Texas Tech University

Abstract

My study covers specific works by three Modernist artists: Joseph Conrad, Ezra Pound, and Fritz Lang, in regard to their similar uses of tropes taken from scientific models. All of these authors use different modes to express similar ideas: that scientific models work to exteriorize what would normally be deemed interiorized psychology and emotion, abstract concepts that can only be expressed by linking them to conventional symbols, I argue that all three authors use these models to create allegories of metamorphosis, transformations of bodies which mirror transformations of consciousness, where order emerges out of the chaos of spontaneous simultaneity of human existence.
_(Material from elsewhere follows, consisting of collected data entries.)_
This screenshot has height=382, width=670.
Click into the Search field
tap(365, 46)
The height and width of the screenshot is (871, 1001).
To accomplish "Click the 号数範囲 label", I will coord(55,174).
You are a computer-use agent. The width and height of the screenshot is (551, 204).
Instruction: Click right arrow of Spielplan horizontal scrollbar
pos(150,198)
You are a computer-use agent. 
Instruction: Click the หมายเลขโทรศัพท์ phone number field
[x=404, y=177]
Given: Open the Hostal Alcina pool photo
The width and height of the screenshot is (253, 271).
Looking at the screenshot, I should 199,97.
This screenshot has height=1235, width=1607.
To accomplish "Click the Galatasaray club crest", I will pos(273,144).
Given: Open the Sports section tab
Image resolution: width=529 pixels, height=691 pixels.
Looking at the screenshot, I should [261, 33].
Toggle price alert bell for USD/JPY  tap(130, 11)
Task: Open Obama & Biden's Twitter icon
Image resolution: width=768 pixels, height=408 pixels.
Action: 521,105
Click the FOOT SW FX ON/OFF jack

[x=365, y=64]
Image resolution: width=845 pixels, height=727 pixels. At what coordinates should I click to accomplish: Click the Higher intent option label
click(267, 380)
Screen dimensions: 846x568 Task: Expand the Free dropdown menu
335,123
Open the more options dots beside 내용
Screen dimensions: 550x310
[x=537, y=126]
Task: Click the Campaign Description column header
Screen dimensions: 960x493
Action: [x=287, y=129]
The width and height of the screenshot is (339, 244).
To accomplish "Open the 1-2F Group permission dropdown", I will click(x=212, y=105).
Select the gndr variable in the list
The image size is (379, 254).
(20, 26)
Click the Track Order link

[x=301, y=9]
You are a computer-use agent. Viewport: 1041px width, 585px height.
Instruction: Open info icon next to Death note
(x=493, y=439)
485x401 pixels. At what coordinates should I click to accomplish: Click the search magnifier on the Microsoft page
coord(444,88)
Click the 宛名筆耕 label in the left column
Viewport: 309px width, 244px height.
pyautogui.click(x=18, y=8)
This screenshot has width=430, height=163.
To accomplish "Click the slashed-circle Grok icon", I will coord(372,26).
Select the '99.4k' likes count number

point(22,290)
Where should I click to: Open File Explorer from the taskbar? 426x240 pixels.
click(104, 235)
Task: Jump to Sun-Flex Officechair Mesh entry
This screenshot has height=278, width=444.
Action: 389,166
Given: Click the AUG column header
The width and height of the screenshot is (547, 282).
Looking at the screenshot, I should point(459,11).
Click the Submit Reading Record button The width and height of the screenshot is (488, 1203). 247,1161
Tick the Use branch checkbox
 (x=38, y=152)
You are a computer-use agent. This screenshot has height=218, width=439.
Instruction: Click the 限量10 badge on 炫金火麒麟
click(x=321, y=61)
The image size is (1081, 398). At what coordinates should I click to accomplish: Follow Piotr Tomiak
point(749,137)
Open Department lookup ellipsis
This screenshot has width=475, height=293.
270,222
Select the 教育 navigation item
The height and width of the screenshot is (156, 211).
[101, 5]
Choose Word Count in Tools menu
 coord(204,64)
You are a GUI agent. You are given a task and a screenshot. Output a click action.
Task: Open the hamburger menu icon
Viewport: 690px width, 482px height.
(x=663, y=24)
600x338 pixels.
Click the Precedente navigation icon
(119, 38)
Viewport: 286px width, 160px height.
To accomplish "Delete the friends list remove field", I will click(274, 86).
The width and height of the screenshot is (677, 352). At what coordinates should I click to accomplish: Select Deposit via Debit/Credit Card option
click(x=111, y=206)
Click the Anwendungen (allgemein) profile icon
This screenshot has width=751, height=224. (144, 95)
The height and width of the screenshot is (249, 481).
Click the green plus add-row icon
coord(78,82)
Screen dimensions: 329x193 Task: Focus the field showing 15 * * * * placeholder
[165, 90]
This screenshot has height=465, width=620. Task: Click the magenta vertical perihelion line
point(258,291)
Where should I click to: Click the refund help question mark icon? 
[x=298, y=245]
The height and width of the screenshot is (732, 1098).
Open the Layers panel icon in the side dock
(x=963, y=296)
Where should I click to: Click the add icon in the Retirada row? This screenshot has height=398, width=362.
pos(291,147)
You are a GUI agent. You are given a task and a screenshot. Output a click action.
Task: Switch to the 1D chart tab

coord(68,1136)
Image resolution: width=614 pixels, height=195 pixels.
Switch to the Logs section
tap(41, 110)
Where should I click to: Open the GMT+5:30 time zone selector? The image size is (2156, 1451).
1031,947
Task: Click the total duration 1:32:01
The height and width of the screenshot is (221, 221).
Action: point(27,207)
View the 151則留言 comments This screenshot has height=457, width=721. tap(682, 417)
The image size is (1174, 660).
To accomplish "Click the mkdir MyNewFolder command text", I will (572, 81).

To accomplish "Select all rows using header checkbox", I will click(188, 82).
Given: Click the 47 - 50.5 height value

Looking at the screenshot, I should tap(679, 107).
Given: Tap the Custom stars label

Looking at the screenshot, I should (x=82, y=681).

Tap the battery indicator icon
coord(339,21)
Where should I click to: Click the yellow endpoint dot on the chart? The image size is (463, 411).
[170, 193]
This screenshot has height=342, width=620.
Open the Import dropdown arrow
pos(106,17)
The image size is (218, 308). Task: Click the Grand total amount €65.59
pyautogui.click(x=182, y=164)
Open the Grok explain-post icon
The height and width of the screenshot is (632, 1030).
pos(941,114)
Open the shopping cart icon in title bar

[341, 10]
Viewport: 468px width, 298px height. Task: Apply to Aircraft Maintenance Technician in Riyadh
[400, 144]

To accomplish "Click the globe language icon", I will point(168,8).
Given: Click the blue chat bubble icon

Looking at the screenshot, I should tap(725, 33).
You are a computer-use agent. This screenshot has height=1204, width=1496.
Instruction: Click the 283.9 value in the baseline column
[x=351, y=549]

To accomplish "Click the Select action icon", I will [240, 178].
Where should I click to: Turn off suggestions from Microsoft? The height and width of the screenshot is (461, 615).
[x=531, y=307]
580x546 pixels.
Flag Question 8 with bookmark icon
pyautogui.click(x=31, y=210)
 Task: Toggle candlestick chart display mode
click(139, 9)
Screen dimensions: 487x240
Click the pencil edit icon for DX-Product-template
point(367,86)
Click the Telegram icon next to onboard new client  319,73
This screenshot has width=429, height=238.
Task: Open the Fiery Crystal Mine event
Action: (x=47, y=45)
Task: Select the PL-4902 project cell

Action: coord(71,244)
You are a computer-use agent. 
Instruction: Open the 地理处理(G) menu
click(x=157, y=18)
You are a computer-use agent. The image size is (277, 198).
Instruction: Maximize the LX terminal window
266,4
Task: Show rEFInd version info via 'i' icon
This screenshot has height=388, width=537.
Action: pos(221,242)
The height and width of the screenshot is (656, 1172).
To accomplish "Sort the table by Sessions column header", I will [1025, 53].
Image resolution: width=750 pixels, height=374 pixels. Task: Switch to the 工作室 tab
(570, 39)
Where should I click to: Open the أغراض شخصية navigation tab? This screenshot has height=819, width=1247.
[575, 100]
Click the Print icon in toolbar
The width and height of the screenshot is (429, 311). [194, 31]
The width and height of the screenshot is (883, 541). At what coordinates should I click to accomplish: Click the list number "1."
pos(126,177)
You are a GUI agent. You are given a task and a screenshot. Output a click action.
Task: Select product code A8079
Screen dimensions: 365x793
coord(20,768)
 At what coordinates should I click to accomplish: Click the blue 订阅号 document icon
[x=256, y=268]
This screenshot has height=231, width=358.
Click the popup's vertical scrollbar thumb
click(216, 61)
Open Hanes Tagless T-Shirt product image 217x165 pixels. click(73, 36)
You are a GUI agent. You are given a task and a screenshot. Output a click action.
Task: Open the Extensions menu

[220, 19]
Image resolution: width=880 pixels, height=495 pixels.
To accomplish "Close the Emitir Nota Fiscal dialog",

Conrad's novel, The Secret Agent, poet Pound's early Modernist, Imagist, and Vorticist poems (1908-1920), and director Fritz Lang all use reified images drawn from science that emblematize their primary narrative and metanarrative themes, conflating form with function to achieve several literary goals at once. I use a framework drawn from David Porush's “Fictions as Dissipative Structures: Prigogine's Theory and Postmodernism's Roadshow," based on Porush's relation of similarities between the novel and the characteristics of dissipative structures. My study focuses on demonstrating the categories of similarities between dissipative structures, self-organizing systems, strange attractors, holographic phenomena as panoptical metaphor of part-to-whole, and order arising out of disorder.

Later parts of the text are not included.